START AVAILABLE RECORDS
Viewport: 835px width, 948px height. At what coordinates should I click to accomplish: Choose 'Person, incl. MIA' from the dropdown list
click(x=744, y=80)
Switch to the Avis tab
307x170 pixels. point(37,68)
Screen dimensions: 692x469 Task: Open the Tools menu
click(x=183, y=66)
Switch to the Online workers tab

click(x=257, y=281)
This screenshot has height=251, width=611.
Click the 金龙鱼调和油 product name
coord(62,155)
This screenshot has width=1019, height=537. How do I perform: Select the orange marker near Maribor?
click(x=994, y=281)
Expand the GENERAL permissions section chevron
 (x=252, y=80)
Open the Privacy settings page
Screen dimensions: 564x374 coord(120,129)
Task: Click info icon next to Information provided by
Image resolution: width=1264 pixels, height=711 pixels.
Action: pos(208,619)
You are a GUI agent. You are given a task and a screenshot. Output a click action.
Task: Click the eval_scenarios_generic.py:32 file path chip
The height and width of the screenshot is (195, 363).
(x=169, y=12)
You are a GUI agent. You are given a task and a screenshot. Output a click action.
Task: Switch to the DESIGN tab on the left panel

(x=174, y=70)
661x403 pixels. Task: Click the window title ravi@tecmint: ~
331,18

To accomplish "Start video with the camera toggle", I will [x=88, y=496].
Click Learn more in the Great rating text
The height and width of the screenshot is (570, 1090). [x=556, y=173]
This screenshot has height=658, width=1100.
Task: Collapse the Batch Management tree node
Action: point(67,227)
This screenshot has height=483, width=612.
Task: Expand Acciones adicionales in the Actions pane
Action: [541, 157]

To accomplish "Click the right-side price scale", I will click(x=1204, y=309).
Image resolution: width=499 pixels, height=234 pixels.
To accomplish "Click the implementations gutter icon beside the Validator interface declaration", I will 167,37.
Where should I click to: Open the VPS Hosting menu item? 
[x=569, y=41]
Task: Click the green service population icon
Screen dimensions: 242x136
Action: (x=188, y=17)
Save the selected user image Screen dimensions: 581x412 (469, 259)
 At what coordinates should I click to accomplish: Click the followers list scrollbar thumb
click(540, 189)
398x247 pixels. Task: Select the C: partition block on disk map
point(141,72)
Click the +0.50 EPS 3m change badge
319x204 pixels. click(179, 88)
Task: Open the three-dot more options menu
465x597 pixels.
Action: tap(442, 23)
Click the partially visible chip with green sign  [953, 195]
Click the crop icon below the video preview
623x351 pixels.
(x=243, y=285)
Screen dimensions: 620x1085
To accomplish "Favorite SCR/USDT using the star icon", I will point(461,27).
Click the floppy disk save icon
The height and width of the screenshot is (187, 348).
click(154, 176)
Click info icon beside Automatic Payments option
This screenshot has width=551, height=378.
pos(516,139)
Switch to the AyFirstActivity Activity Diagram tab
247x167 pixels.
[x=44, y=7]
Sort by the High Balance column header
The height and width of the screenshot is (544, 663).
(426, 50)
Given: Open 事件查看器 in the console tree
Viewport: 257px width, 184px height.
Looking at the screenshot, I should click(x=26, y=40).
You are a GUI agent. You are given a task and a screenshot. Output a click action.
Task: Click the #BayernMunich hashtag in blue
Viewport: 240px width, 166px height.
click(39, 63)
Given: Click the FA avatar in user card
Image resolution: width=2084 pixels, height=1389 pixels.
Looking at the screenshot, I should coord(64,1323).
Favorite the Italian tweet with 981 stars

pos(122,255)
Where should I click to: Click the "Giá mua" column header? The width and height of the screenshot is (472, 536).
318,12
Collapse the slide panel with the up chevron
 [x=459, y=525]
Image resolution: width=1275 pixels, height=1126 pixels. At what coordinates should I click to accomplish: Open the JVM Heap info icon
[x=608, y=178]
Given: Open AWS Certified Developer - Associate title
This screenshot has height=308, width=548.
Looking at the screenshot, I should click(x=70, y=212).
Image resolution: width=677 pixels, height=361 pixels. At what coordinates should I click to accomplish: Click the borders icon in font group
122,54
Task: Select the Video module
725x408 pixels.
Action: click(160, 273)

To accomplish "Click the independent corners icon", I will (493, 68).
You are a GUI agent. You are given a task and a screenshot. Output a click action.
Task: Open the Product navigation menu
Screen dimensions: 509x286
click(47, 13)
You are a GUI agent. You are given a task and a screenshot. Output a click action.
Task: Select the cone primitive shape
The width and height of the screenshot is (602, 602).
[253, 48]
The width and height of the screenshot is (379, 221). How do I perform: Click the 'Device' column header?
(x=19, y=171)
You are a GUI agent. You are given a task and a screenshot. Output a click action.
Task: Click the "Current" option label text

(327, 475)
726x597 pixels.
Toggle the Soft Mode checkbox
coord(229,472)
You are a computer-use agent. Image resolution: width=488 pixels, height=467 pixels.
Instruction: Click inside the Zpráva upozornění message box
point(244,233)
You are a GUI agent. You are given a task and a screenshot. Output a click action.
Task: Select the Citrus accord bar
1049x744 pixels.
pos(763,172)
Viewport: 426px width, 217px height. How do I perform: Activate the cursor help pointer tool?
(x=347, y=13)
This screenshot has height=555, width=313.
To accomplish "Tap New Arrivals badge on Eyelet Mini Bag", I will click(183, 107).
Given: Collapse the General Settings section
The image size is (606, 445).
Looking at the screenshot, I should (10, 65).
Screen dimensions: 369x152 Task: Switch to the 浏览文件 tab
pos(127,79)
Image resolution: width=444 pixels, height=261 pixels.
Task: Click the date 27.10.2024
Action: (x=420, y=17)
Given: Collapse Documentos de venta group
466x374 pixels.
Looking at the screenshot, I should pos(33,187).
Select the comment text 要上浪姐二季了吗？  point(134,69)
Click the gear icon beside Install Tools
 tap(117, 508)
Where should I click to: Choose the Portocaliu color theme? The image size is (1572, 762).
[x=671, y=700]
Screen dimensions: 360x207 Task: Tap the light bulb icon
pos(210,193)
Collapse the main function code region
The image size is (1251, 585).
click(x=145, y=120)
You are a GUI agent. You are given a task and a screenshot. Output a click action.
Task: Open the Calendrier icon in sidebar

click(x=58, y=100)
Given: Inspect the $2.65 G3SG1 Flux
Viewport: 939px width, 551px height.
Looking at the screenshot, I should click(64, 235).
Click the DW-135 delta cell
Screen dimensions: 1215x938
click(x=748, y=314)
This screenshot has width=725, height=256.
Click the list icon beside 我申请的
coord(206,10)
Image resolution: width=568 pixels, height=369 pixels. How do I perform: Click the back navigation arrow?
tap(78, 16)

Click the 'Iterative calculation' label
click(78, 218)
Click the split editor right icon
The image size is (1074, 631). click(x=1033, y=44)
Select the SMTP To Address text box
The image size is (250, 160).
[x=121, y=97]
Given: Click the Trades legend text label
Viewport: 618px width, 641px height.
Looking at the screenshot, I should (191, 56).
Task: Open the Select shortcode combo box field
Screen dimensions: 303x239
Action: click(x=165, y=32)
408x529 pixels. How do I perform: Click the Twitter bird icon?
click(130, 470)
END AVAILABLE RECORDS
● EXERCISE DESCRIPTION: Your task is to retype the records above exactly.

● TASK RESPONSE:
Viewport: 835px width, 948px height. At what coordinates should I click to accomplish: Choose 'Person, incl. MIA' from the dropdown list
click(x=744, y=80)
Switch to the Avis tab
307x170 pixels. point(37,68)
Screen dimensions: 692x469 Task: Open the Tools menu
click(x=183, y=66)
Switch to the Online workers tab

click(x=257, y=281)
This screenshot has height=251, width=611.
Click the 金龙鱼调和油 product name
coord(62,155)
This screenshot has width=1019, height=537. How do I perform: Select the orange marker near Maribor?
click(x=994, y=281)
Expand the GENERAL permissions section chevron
 (x=252, y=80)
Open the Privacy settings page
Screen dimensions: 564x374 coord(120,129)
Task: Click info icon next to Information provided by
Image resolution: width=1264 pixels, height=711 pixels.
Action: pos(208,619)
You are a GUI agent. You are given a task and a screenshot. Output a click action.
Task: Click the eval_scenarios_generic.py:32 file path chip
The height and width of the screenshot is (195, 363).
(x=169, y=12)
You are a GUI agent. You are given a task and a screenshot. Output a click action.
Task: Switch to the DESIGN tab on the left panel

(x=174, y=70)
661x403 pixels. Task: Click the window title ravi@tecmint: ~
331,18

To accomplish "Start video with the camera toggle", I will [x=88, y=496].
Click Learn more in the Great rating text
The height and width of the screenshot is (570, 1090). [x=556, y=173]
This screenshot has height=658, width=1100.
Task: Collapse the Batch Management tree node
Action: point(67,227)
This screenshot has height=483, width=612.
Task: Expand Acciones adicionales in the Actions pane
Action: [541, 157]

To accomplish "Click the right-side price scale", I will click(x=1204, y=309).
Image resolution: width=499 pixels, height=234 pixels.
To accomplish "Click the implementations gutter icon beside the Validator interface declaration", I will 167,37.
Where should I click to: Open the VPS Hosting menu item? 
[x=569, y=41]
Task: Click the green service population icon
Screen dimensions: 242x136
Action: (x=188, y=17)
Save the selected user image Screen dimensions: 581x412 (469, 259)
 At what coordinates should I click to accomplish: Click the followers list scrollbar thumb
click(540, 189)
398x247 pixels. Task: Select the C: partition block on disk map
point(141,72)
Click the +0.50 EPS 3m change badge
319x204 pixels. click(179, 88)
Task: Open the three-dot more options menu
465x597 pixels.
Action: tap(442, 23)
Click the partially visible chip with green sign  [953, 195]
Click the crop icon below the video preview
623x351 pixels.
(x=243, y=285)
Screen dimensions: 620x1085
To accomplish "Favorite SCR/USDT using the star icon", I will point(461,27).
Click the floppy disk save icon
The height and width of the screenshot is (187, 348).
click(154, 176)
Click info icon beside Automatic Payments option
This screenshot has width=551, height=378.
pos(516,139)
Switch to the AyFirstActivity Activity Diagram tab
247x167 pixels.
[x=44, y=7]
Sort by the High Balance column header
The height and width of the screenshot is (544, 663).
(426, 50)
Given: Open 事件查看器 in the console tree
Viewport: 257px width, 184px height.
Looking at the screenshot, I should click(x=26, y=40).
You are a GUI agent. You are given a task and a screenshot. Output a click action.
Task: Click the #BayernMunich hashtag in blue
Viewport: 240px width, 166px height.
click(39, 63)
Given: Click the FA avatar in user card
Image resolution: width=2084 pixels, height=1389 pixels.
Looking at the screenshot, I should coord(64,1323).
Favorite the Italian tweet with 981 stars

pos(122,255)
Where should I click to: Click the "Giá mua" column header? The width and height of the screenshot is (472, 536).
318,12
Collapse the slide panel with the up chevron
 [x=459, y=525]
Image resolution: width=1275 pixels, height=1126 pixels. At what coordinates should I click to accomplish: Open the JVM Heap info icon
[x=608, y=178]
Given: Open AWS Certified Developer - Associate title
This screenshot has height=308, width=548.
Looking at the screenshot, I should click(x=70, y=212).
Image resolution: width=677 pixels, height=361 pixels. At what coordinates should I click to accomplish: Click the borders icon in font group
122,54
Task: Select the Video module
725x408 pixels.
Action: click(160, 273)

To accomplish "Click the independent corners icon", I will (493, 68).
You are a GUI agent. You are given a task and a screenshot. Output a click action.
Task: Open the Product navigation menu
Screen dimensions: 509x286
click(47, 13)
You are a GUI agent. You are given a task and a screenshot. Output a click action.
Task: Select the cone primitive shape
The width and height of the screenshot is (602, 602).
[253, 48]
The width and height of the screenshot is (379, 221). How do I perform: Click the 'Device' column header?
(x=19, y=171)
You are a GUI agent. You are given a task and a screenshot. Output a click action.
Task: Click the "Current" option label text

(327, 475)
726x597 pixels.
Toggle the Soft Mode checkbox
coord(229,472)
You are a computer-use agent. Image resolution: width=488 pixels, height=467 pixels.
Instruction: Click inside the Zpráva upozornění message box
point(244,233)
You are a GUI agent. You are given a task and a screenshot. Output a click action.
Task: Select the Citrus accord bar
1049x744 pixels.
pos(763,172)
Viewport: 426px width, 217px height. How do I perform: Activate the cursor help pointer tool?
(x=347, y=13)
This screenshot has height=555, width=313.
To accomplish "Tap New Arrivals badge on Eyelet Mini Bag", I will click(183, 107).
Given: Collapse the General Settings section
The image size is (606, 445).
Looking at the screenshot, I should (10, 65).
Screen dimensions: 369x152 Task: Switch to the 浏览文件 tab
pos(127,79)
Image resolution: width=444 pixels, height=261 pixels.
Task: Click the date 27.10.2024
Action: (x=420, y=17)
Given: Collapse Documentos de venta group
466x374 pixels.
Looking at the screenshot, I should pos(33,187).
Select the comment text 要上浪姐二季了吗？  point(134,69)
Click the gear icon beside Install Tools
 tap(117, 508)
Where should I click to: Choose the Portocaliu color theme? The image size is (1572, 762).
[x=671, y=700]
Screen dimensions: 360x207 Task: Tap the light bulb icon
pos(210,193)
Collapse the main function code region
The image size is (1251, 585).
click(x=145, y=120)
You are a GUI agent. You are given a task and a screenshot. Output a click action.
Task: Open the Calendrier icon in sidebar

click(x=58, y=100)
Given: Inspect the $2.65 G3SG1 Flux
Viewport: 939px width, 551px height.
Looking at the screenshot, I should click(64, 235).
Click the DW-135 delta cell
Screen dimensions: 1215x938
click(x=748, y=314)
This screenshot has width=725, height=256.
Click the list icon beside 我申请的
coord(206,10)
Image resolution: width=568 pixels, height=369 pixels. How do I perform: Click the back navigation arrow?
tap(78, 16)

Click the 'Iterative calculation' label
click(78, 218)
Click the split editor right icon
The image size is (1074, 631). click(x=1033, y=44)
Select the SMTP To Address text box
The image size is (250, 160).
[x=121, y=97]
Given: Click the Trades legend text label
Viewport: 618px width, 641px height.
Looking at the screenshot, I should (191, 56).
Task: Open the Select shortcode combo box field
Screen dimensions: 303x239
Action: click(x=165, y=32)
408x529 pixels. How do I perform: Click the Twitter bird icon?
click(130, 470)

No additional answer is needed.